# [Work task]
Go through the listing below and list every line with "computer".

# [Dataset records]

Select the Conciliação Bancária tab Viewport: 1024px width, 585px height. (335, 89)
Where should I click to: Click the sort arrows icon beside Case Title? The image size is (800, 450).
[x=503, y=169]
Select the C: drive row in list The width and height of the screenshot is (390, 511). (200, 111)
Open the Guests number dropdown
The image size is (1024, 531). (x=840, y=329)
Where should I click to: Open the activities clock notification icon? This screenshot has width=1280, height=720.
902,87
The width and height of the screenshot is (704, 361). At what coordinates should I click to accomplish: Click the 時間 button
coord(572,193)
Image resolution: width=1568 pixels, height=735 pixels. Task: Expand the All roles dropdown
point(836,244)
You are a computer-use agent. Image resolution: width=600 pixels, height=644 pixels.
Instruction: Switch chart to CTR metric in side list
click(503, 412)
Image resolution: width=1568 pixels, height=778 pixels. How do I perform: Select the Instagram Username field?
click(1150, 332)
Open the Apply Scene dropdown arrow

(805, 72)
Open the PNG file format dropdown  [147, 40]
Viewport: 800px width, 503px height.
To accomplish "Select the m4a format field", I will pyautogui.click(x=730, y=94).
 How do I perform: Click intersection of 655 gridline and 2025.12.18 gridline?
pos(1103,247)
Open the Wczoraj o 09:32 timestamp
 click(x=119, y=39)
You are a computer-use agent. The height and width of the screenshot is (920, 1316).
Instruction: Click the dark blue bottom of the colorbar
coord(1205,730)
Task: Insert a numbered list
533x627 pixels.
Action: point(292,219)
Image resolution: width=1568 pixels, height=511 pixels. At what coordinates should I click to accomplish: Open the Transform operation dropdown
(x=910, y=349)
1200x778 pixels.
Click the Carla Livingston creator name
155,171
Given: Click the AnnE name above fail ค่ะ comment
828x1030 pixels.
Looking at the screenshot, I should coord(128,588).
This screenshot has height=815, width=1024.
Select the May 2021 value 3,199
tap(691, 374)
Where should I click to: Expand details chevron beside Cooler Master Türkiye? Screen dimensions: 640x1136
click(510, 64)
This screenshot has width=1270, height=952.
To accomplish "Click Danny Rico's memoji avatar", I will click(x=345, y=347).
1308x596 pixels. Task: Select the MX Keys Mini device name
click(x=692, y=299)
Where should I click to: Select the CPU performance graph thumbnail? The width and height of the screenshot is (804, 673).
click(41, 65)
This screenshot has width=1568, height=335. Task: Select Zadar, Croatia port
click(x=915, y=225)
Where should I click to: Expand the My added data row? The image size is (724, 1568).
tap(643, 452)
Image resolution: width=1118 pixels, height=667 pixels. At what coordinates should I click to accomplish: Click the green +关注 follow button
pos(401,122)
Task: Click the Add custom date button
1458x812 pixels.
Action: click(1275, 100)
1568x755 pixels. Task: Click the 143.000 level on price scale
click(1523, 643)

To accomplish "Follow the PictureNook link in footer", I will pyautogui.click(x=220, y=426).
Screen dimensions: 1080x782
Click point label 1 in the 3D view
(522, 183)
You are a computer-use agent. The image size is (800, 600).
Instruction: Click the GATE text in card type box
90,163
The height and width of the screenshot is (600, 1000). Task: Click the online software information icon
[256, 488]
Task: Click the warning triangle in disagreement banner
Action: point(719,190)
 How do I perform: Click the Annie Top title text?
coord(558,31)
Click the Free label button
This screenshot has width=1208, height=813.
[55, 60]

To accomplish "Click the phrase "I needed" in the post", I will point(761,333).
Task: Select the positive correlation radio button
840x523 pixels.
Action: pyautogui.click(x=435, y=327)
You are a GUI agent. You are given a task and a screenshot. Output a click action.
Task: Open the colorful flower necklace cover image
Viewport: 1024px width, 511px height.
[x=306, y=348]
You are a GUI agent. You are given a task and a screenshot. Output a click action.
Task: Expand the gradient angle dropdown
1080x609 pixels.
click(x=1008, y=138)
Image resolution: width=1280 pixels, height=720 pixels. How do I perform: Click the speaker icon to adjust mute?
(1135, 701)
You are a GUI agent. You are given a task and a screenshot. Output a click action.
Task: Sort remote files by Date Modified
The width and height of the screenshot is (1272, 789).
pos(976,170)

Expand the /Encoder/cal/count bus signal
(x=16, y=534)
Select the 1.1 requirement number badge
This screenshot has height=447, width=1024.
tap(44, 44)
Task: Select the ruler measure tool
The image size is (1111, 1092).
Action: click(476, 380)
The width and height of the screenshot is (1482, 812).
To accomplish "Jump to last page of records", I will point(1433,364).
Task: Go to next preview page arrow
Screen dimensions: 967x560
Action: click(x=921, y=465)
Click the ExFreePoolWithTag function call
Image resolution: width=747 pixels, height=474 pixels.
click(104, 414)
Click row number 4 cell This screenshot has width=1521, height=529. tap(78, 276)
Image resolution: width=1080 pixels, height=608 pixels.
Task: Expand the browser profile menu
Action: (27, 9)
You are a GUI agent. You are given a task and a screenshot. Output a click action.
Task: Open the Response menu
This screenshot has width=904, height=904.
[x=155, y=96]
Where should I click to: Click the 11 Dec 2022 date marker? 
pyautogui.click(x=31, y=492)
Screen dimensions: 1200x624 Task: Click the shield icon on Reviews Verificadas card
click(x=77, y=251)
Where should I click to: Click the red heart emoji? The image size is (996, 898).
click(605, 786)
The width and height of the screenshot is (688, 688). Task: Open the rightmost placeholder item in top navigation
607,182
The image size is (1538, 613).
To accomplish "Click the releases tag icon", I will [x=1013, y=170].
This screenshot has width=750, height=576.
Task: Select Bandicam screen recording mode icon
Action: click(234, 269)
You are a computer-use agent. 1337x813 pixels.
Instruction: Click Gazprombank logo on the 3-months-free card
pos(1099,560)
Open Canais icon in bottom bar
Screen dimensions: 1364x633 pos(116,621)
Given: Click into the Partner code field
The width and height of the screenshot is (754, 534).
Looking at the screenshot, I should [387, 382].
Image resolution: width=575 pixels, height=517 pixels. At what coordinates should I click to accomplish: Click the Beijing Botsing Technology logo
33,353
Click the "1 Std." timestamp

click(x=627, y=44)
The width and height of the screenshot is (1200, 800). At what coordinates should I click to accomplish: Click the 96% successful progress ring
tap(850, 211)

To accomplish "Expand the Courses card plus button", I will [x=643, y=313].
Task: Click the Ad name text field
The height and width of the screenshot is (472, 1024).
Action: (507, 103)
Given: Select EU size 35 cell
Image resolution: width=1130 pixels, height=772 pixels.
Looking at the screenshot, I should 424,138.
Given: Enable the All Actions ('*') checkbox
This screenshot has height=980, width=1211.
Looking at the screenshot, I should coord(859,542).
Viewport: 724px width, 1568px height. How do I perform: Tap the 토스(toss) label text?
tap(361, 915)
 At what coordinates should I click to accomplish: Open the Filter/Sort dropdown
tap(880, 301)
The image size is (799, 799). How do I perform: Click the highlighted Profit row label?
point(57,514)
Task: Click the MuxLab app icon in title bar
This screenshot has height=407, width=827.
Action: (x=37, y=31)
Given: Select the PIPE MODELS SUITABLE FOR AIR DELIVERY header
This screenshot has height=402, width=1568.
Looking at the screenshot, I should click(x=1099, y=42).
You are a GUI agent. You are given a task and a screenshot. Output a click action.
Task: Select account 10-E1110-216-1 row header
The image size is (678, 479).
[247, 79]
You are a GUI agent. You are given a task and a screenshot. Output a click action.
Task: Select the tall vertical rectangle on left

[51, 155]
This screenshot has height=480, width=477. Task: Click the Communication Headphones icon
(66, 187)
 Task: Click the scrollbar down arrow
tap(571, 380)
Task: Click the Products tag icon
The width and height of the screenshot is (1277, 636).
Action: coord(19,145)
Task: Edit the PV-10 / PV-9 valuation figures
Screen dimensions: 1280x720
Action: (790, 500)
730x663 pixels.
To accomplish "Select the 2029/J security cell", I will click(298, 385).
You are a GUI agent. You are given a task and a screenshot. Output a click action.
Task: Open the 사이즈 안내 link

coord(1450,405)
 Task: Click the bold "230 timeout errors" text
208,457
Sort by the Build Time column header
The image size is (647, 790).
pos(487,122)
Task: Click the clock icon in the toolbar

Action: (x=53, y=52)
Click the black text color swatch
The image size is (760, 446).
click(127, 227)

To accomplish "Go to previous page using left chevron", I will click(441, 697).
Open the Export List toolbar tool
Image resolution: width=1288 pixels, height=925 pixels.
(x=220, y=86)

# [Task answer]
You are a computer-use agent. Image resolution: width=600 pixels, height=644 pixels.
You are a computer-use agent. The height and width of the screenshot is (920, 1316).
You are a computer-use agent. The image size is (800, 600).
You are a computer-use agent. 1337x813 pixels.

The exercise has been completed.